Filme do Dia: 101 Dálmatas (1961), Clyde Geronimi, Hamilton Luske & Wolfgang Reitherman
101 Dálmatas (One
Hundred and One Dalmatians, EUA, 1961). Direção Clyde Geronimi, Hamilton
Luske & Wolfgang Reitherman. Música George Bruns. Montagem Roy M. Brewer
Jr. & Donald Halliday. Dir. de arte
Ken Anderson.
Pongo, um dálmata, vive com seu dono Roger, em um bagunçado
apartamento de solteiros. Ele tem uma ideia, arranjar uma namorada para o seu
dono. Quando essa, Anita, vem a ser dona de uma cadela atraente, Perdita, fica
definido o seu alvo, que não perde tempo em levar seu dono ao parque, onde
essas se encontram, forjando um encontro atrapalhado, mas que gerará casamento.
E alguns meses depois, uma ninhada de cãezinhos de nada menos de 15 filhotes.

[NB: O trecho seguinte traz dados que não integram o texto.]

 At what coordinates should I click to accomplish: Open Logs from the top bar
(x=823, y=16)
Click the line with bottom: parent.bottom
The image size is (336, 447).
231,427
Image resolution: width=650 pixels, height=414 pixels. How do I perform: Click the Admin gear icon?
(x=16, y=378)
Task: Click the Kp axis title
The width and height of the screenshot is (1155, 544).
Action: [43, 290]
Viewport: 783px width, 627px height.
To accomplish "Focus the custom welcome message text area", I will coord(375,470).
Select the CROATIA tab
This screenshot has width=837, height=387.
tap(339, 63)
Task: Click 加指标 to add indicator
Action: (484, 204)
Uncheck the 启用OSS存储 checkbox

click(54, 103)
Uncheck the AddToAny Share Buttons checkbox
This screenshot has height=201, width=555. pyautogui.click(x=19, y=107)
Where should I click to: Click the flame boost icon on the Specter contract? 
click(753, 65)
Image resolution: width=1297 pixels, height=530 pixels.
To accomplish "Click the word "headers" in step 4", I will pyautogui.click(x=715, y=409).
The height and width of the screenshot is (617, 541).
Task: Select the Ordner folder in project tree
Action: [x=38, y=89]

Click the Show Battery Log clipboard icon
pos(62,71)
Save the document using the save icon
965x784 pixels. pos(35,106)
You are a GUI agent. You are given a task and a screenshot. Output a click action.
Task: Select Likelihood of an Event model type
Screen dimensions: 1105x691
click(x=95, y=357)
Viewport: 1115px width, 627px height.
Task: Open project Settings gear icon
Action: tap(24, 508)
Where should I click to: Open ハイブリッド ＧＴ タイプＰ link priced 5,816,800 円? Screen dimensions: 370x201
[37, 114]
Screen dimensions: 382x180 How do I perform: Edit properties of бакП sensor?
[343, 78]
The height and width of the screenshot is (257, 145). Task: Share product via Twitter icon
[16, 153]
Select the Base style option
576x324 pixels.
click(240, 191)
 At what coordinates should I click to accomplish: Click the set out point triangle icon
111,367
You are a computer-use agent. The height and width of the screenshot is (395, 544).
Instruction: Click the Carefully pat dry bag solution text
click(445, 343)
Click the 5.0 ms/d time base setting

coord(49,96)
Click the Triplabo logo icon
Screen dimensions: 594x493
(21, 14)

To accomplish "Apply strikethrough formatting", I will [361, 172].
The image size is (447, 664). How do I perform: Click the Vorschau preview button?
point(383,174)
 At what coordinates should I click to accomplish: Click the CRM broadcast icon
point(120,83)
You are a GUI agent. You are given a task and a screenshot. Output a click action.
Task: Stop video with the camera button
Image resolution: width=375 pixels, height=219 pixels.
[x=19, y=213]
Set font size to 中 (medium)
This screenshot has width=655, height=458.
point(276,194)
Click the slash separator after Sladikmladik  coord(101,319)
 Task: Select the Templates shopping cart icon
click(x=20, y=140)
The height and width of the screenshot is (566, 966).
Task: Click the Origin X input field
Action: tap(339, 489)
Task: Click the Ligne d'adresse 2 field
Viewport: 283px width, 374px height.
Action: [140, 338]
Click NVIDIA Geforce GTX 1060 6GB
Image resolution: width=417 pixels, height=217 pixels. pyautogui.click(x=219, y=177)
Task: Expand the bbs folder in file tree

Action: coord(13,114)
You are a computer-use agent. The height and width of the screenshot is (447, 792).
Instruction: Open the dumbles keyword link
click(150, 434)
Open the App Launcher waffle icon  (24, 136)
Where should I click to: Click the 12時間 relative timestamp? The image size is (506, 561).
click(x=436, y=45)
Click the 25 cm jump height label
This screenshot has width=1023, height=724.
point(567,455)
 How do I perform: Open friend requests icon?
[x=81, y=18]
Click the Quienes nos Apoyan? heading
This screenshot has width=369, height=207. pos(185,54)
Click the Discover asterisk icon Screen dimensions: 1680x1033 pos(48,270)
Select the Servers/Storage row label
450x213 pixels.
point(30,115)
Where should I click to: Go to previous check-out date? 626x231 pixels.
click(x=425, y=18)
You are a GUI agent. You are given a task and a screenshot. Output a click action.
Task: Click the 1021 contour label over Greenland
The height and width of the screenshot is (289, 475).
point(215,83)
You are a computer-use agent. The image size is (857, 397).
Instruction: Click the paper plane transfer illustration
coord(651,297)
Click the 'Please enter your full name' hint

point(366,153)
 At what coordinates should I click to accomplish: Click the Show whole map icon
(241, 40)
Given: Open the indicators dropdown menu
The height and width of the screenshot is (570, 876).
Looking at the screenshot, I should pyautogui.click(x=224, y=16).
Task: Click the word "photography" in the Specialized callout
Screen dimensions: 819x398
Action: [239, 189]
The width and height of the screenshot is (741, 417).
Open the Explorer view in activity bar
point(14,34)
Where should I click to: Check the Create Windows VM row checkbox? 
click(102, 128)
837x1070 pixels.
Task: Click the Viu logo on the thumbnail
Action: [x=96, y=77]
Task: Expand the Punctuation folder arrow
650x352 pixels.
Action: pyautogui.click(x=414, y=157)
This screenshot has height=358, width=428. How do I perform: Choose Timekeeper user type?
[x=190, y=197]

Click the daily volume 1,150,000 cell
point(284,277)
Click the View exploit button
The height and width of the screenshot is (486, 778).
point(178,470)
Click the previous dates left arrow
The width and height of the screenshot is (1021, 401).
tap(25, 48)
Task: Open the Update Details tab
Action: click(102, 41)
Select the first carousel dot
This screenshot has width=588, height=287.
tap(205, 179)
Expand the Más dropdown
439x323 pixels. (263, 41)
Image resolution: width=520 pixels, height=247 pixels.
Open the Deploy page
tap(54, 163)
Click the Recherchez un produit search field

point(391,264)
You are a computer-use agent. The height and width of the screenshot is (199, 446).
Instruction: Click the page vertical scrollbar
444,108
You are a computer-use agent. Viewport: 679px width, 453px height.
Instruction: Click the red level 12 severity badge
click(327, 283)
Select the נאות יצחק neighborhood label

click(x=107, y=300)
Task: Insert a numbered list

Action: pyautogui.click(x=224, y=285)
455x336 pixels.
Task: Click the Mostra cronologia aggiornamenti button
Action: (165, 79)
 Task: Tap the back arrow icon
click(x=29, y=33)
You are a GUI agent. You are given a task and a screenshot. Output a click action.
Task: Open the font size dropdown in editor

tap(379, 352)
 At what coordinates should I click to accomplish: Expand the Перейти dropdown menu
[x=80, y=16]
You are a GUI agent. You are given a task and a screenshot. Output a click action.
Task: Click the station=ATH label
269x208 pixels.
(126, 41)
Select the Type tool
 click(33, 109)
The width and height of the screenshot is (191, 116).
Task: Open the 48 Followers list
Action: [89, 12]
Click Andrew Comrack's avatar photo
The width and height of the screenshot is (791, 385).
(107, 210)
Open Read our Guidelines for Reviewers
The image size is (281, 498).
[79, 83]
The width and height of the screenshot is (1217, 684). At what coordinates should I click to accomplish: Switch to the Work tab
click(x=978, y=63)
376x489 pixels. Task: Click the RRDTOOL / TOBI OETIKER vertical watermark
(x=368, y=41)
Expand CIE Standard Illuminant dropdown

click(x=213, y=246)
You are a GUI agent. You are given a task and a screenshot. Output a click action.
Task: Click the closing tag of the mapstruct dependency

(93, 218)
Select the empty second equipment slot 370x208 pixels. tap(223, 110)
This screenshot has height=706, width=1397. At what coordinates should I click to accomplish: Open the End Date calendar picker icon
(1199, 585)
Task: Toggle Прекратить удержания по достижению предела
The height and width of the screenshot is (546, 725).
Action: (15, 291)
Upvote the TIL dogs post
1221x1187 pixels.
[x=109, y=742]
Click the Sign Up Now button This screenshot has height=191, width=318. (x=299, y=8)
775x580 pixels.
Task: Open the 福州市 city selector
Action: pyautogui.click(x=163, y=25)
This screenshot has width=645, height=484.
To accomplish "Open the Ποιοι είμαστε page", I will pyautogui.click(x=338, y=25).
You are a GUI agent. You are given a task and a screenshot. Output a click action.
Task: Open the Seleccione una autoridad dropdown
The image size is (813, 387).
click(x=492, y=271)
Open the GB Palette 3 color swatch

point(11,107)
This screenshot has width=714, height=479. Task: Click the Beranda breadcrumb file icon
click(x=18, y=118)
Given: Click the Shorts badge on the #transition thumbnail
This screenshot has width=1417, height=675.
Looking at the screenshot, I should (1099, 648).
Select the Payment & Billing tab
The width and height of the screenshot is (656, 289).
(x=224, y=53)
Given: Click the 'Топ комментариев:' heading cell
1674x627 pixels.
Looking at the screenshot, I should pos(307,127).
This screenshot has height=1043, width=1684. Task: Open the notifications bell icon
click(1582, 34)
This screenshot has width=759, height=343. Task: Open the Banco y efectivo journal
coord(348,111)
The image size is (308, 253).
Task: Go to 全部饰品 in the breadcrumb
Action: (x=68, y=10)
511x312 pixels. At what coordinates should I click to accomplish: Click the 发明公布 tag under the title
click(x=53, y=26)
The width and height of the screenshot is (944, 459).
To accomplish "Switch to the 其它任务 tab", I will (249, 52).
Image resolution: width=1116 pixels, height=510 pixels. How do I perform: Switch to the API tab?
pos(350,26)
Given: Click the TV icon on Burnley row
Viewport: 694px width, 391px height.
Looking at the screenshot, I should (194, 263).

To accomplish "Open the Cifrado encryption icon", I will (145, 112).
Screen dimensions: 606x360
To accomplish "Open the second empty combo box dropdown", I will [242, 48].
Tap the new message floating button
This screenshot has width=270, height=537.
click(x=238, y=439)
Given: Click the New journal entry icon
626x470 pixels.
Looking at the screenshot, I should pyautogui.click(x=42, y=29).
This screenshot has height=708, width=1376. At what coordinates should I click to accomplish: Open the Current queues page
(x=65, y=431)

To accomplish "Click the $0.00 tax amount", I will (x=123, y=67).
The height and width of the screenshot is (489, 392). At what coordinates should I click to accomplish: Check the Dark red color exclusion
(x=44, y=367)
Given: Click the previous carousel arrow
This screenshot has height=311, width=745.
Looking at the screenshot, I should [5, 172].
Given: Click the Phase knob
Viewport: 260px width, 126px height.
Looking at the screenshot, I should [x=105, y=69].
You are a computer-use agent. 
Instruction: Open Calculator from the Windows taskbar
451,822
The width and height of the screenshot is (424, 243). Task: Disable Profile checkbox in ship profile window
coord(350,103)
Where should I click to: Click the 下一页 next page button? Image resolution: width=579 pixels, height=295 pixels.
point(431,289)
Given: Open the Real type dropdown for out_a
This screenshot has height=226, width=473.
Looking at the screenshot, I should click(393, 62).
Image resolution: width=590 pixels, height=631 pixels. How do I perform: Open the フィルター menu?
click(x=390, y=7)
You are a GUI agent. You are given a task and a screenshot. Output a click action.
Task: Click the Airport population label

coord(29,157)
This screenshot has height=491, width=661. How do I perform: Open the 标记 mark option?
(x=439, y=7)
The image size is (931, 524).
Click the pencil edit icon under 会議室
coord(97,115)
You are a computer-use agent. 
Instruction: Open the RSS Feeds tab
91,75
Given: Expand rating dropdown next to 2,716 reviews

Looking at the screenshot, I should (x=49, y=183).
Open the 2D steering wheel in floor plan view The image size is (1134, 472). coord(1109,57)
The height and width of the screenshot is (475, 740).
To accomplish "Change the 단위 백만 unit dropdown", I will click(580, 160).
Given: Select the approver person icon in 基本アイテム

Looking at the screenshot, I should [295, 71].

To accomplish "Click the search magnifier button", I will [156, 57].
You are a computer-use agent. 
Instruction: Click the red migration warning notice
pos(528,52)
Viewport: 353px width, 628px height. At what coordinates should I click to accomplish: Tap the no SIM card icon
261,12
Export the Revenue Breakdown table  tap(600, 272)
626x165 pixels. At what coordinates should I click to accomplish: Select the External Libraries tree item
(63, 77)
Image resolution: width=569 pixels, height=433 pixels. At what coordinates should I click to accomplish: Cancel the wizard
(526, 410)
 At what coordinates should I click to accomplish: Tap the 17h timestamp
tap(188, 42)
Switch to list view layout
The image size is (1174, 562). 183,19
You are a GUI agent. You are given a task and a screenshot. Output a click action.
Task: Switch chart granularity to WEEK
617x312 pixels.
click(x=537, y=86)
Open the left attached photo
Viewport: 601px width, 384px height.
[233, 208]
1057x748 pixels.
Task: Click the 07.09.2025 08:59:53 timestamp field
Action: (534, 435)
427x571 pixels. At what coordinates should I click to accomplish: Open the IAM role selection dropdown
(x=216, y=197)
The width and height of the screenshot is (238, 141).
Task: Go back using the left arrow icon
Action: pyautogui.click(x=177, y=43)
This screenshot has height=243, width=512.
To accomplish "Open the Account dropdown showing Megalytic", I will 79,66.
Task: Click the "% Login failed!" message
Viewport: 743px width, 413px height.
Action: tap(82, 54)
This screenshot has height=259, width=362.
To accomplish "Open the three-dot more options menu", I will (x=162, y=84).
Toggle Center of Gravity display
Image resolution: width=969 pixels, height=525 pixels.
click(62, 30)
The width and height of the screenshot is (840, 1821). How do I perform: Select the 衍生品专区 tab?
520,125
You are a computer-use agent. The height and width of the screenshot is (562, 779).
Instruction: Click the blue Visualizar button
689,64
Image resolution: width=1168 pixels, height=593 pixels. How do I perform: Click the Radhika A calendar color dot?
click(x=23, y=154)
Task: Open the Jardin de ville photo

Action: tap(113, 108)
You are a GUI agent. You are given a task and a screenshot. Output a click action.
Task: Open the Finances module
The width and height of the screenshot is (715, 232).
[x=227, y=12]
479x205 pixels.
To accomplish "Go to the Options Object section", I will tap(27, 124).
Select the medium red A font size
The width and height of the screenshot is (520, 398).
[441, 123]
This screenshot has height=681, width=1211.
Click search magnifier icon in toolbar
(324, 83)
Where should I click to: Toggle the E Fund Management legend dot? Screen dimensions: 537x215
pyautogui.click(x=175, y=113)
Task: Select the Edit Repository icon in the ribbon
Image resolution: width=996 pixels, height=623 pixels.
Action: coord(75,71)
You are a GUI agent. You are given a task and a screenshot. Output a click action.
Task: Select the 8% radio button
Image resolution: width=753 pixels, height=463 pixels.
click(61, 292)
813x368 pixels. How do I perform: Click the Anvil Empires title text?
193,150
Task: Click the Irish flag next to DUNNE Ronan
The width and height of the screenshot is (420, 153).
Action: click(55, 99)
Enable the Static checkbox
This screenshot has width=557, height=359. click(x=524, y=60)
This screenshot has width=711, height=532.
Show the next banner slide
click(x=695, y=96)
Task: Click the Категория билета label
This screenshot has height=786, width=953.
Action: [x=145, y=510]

Todos ameaçados por uma conhecida de Anita, Cruela De Vil, que pretende
transformá-los em casacos. Certo dia em que o casal vai passear com os pais da
cachorrada, uma dupla de malfeitores invade a residência, mesmo com sua criada
lá presente, e leva os filhotes. O retorno provoca o choque e a decepção,
sobretudo dos pais. Desesperado, Pongo reage, buscando solidariedade canina. Em
pouco tempo a notícia se espalha por Londres, e um gato, o Sargento Tibbs,
investiga e descobre que os cães se encontram num castelo abandonado, sob mando
de Cruela. Os pais se arriscam em meio à nevasca e lá descobrem que não se
encontram apenas seus filhotes, mas também outros 84. Eles conseguem fugir. E obtém
guarida, em meio às péssimas condições de temperatura, cansaço e fome, numa
fazenda, onde as vacas alimentam de bom gosto os filhotes. Cruela e seus
contratados, no entanto, estão no encalço dos bichos.
Décimo-sétimo longa do estúdio,
afastando-se do formato “conto de fadas”, com o qual havia ganhado maior
visibilidade, ainda que não pela primeira vez (além de musicais e produções
distintas de tudo o que produziu antes ou depois, como Fantasia, houve,
mais parecido com o modelo apresentado nesse longa, A Dama e o Vagabundo)
e também sendo o segundo em que a narrativa ocorre contemporaneamente (o
primeiro havia sido Dumbo), embora, há não ser por pequenos detalhes, e
pela forte presença da televisão (inclusive exibindo curtas do estúdio), a
dimensão histórica não parece tão precisa. Agrega a essa tentativa de
descolamento do modelo fabular que poderia soar descompassado com as mudanças,
inclusive estéticas, que a animação passava fazia já certo tempo, uma busca de
modernização (e também precarização) dos traços e a ausência de floreios, algo
que a música jazzística e os créditos iniciais, assim como a situação posta
imediatamente a seguir, envolvendo a voz over de seu narrador interno, um cão,
demonstram com certa vitalidade, mas que irá desaparecer tão rapidamente quanto
a figura do próprio narrador interno canino. A docilidade, trazida por suas
fadas e heroínas sob encanto, terá que se contentar com a fofura dos pequenos
cãezinhos, as feiticeiras se incorporarão a figura de uma decadente de
meia-idade, demasiado autocentrada em seus objetivos de consumo. Embora haja um
casal humano, esse parece se contentar em ter como “filhos” a farta ninhada
trazida pelo casal animal, que será multiplicada, em sua amplitude, com o anúncio de sua decisão final. Ou seja,
foge-se de sequer fazer com que as crianças imaginem que bebês surgiriam dessa
união. E, apesar de um ou outro dos filhotes terem seus nomes revelados e chamarem
atenção por alguma característica ou inabilidade específica, não há como
distingui-los de um oceano de uniformidade. Os créditos iniciais brincam com as
pintas que trazem a espécie, e que ganharão ainda maior popularidade após o
filme, seus relançamentos e novas versões. E o black body ao qual todos
se submeterão para tentarem enganar seus algozes ganhará simpatia do movimento
negro?| Walt Disney Prod. para Buena Vista Film Dist. Co. 79 minutos.